While Indian classical dance has an ancient history, there was a time when they were all fading and remained to limited audiences, some dancers broke all the barriers and reached to the grassroots. However, as all art forms undergo a revival and return with a glorious bang, so did Indian classical dance. And, she is one of the stalwarts who are at the helm of not only taking these dance forms to their peak glory, but also making it accessible to all.
Dr Sandhya Purecha, an Indian classical dancer brought up in Mumbai, she first caught my eye at a dance festival in 2011, I was immediately struck by her musicality, the power and precision of her footwork, and the absolute clarity of her movements. As her dancer she has excelled but as a human she is just a next door buddy. Ever smiling humble yet rhythmic Sandhyaji needs great mention for good work.
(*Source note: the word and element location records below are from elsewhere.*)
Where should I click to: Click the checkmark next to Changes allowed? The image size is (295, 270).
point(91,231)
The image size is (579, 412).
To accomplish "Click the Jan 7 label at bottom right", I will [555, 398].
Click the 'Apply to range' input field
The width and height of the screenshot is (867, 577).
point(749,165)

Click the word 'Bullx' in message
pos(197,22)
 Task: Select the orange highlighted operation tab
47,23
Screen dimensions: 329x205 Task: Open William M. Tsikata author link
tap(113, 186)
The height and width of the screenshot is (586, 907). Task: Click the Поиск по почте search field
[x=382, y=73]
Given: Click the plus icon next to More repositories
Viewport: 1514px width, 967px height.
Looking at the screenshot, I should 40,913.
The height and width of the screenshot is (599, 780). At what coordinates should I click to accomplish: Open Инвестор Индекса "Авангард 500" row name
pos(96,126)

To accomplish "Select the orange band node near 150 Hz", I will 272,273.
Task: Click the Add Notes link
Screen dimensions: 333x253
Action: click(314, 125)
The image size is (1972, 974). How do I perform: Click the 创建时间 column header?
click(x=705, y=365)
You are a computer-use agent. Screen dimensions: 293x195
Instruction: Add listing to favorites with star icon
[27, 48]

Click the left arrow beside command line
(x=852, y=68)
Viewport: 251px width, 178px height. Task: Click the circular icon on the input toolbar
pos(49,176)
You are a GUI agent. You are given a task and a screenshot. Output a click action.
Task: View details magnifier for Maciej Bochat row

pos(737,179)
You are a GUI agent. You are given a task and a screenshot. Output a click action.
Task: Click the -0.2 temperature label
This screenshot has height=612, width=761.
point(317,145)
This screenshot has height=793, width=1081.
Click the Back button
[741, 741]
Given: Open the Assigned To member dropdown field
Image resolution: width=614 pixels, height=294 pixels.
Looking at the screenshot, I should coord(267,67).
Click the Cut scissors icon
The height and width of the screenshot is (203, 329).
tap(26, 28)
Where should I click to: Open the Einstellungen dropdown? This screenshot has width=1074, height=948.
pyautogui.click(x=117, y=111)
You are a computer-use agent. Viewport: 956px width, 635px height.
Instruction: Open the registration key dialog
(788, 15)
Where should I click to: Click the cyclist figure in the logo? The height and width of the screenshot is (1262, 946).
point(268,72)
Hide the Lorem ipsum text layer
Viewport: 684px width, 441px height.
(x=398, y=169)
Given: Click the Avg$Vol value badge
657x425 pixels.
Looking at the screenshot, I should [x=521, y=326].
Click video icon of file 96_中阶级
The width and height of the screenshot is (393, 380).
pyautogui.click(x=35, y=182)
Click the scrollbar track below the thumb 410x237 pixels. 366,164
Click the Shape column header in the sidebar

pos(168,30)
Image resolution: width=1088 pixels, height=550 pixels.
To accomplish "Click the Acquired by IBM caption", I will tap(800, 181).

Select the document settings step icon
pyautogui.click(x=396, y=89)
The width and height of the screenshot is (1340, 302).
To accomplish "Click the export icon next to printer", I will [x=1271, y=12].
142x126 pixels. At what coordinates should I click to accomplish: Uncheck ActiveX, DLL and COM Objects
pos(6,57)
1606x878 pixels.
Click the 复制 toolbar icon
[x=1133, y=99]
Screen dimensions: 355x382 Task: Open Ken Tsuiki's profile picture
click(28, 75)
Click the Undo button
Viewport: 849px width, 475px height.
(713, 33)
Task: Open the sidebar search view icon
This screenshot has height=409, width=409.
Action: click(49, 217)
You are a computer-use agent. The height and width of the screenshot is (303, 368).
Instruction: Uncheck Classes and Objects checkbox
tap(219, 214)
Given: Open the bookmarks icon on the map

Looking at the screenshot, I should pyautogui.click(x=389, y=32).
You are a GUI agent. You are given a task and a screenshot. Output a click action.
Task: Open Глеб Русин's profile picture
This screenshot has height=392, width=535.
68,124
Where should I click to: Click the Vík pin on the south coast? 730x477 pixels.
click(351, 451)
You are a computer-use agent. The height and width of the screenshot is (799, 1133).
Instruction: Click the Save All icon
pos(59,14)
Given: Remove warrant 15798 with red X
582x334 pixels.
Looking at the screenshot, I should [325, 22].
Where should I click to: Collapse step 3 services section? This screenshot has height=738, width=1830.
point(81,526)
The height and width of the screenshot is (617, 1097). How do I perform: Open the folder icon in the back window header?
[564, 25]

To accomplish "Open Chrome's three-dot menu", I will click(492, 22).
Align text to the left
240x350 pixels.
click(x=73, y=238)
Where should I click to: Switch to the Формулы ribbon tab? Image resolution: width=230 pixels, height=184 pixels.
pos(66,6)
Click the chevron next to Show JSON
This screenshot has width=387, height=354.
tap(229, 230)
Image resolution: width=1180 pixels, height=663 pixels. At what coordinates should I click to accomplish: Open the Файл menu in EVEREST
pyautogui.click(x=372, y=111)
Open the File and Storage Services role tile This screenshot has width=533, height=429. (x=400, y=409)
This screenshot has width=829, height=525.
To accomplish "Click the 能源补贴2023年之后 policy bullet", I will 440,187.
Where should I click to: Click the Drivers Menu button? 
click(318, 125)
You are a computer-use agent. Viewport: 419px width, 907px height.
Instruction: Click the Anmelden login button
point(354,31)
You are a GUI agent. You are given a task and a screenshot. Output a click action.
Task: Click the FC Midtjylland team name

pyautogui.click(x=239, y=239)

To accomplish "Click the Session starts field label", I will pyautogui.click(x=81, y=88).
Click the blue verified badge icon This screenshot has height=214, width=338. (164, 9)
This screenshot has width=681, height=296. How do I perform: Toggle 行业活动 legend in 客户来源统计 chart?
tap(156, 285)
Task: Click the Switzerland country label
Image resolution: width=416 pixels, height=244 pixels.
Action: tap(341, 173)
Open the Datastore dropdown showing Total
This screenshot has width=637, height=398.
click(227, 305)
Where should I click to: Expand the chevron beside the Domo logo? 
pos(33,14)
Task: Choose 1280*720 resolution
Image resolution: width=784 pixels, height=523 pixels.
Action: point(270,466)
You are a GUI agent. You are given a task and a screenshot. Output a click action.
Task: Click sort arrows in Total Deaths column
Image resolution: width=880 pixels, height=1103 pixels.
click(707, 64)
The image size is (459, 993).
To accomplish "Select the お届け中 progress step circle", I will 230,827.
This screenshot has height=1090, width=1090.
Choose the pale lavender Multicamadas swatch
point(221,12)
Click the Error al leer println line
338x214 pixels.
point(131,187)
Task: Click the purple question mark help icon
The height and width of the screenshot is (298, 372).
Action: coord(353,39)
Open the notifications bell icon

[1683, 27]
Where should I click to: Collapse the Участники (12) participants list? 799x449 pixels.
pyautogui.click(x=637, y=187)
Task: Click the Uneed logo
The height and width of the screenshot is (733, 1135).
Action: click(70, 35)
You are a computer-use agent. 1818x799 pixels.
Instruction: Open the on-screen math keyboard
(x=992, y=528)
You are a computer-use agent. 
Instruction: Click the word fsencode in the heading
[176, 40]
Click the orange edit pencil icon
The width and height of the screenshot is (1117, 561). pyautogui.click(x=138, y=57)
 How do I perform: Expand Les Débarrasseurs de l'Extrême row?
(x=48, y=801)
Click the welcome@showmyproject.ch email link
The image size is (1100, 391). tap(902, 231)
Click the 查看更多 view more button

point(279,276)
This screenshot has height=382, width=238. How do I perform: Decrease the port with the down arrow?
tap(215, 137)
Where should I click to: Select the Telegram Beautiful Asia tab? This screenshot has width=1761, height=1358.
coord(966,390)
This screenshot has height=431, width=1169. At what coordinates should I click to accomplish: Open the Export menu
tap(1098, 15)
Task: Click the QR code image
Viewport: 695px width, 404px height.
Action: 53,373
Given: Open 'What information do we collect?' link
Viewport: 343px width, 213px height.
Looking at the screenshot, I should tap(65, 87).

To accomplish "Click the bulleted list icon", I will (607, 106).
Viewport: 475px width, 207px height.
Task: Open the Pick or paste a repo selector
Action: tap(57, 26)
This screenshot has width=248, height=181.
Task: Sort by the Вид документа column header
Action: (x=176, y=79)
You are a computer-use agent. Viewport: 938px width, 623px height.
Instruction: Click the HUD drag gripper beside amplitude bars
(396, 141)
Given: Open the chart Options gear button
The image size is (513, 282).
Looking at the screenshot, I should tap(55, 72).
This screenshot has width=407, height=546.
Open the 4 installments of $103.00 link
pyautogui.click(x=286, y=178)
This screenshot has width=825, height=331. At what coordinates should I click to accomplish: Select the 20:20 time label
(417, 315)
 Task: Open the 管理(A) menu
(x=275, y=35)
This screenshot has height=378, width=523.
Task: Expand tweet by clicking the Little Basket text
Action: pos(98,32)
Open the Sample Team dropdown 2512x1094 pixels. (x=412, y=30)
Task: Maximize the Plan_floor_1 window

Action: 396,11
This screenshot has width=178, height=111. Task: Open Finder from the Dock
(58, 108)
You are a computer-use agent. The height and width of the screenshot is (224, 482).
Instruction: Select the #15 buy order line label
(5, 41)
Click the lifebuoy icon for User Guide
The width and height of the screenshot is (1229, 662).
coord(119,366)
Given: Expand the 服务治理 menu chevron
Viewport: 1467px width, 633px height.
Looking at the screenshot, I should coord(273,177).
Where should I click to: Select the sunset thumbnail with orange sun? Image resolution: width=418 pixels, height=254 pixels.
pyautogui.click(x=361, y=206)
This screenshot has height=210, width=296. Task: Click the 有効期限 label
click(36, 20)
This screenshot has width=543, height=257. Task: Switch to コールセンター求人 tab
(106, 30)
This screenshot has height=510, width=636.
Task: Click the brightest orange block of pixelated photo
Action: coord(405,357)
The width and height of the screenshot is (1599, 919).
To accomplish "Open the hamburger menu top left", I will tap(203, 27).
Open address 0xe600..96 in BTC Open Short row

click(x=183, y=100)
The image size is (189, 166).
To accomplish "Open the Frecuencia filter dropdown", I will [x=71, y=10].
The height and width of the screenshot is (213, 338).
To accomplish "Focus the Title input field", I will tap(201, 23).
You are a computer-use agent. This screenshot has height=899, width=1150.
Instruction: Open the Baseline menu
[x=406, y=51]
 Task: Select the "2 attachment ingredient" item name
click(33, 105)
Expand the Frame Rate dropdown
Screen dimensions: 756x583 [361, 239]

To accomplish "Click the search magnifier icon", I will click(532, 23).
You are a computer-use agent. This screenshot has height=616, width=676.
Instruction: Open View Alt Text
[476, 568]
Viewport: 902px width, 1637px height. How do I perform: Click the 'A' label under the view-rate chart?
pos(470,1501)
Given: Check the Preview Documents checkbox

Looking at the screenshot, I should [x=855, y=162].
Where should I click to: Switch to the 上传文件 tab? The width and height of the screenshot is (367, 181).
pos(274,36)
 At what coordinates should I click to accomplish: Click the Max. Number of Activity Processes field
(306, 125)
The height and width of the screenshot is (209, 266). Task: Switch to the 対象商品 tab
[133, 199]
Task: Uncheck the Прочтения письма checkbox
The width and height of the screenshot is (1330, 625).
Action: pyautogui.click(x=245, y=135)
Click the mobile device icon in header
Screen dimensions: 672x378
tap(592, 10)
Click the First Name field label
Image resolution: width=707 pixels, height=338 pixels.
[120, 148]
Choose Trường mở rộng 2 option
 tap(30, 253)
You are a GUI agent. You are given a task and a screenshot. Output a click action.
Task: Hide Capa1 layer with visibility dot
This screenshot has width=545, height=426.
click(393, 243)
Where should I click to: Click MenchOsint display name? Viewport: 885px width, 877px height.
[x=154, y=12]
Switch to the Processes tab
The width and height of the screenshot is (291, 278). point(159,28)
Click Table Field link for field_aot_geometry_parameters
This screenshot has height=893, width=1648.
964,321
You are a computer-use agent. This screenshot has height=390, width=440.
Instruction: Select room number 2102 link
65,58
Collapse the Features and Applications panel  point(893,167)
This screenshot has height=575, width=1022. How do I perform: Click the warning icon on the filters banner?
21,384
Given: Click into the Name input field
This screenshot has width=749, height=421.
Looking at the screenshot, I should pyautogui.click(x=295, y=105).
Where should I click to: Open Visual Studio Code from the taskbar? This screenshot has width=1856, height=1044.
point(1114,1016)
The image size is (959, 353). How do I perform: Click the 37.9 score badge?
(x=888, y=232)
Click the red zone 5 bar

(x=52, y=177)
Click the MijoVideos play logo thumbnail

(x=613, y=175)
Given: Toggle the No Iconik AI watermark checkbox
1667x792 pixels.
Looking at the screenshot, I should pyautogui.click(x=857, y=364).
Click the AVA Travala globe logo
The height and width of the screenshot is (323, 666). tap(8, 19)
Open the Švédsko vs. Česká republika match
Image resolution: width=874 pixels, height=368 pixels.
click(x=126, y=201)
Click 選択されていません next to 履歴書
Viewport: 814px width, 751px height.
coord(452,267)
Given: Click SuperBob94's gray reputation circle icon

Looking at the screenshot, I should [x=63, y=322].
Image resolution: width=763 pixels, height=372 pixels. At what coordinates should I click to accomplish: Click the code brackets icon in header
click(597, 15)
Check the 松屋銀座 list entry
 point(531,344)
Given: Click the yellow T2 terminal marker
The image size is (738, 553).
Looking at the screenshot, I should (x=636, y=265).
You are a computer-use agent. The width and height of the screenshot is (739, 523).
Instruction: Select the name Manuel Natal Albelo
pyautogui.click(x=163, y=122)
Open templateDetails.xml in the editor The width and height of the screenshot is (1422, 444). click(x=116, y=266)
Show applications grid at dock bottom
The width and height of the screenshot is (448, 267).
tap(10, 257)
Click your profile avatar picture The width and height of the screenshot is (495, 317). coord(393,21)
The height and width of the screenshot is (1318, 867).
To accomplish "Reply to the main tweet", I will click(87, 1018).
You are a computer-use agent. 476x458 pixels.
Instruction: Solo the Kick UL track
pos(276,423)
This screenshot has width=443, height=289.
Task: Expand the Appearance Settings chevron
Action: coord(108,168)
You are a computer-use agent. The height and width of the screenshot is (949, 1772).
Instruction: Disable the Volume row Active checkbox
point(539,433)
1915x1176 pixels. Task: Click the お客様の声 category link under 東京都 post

As a young girl she had great passion towards dance, sensing the same, her father Sri Virsinha Purecha, who always cheered and supported her, took her to the folk dance maestro, Sir Ramesh Purav, where she had her first formal training in dance. Appreciating her craving to learn more, Sri Ramesh Purav handed her over, in 1978, to his Guru, Acharya Parvati Kumar, to learn classical dancing. Sandhya, to this day, remains truly indebted to her Gurujis for their training and guidance. Definitely it’s also related to her master’s style and persona. Her Guruji Acharya Parvati Kumar was an extremely creative person and very innovative as well. On the one hand, he comes from one of the very traditional classical dance background. He learned Bharatanatyam under Guru Chandrashekhar Pillai. He also learned several compositions from Guru Mahalingam Pillai and Smt Mylapore Gowri Ammal. He learned Kathakali from Guru Karunakar Panikar and Kathak from Guru Ratikant Arya and Guru Sunder Prasad. His legacy of dance has many mentions and one such student who made it proud is Sandhya Purecha.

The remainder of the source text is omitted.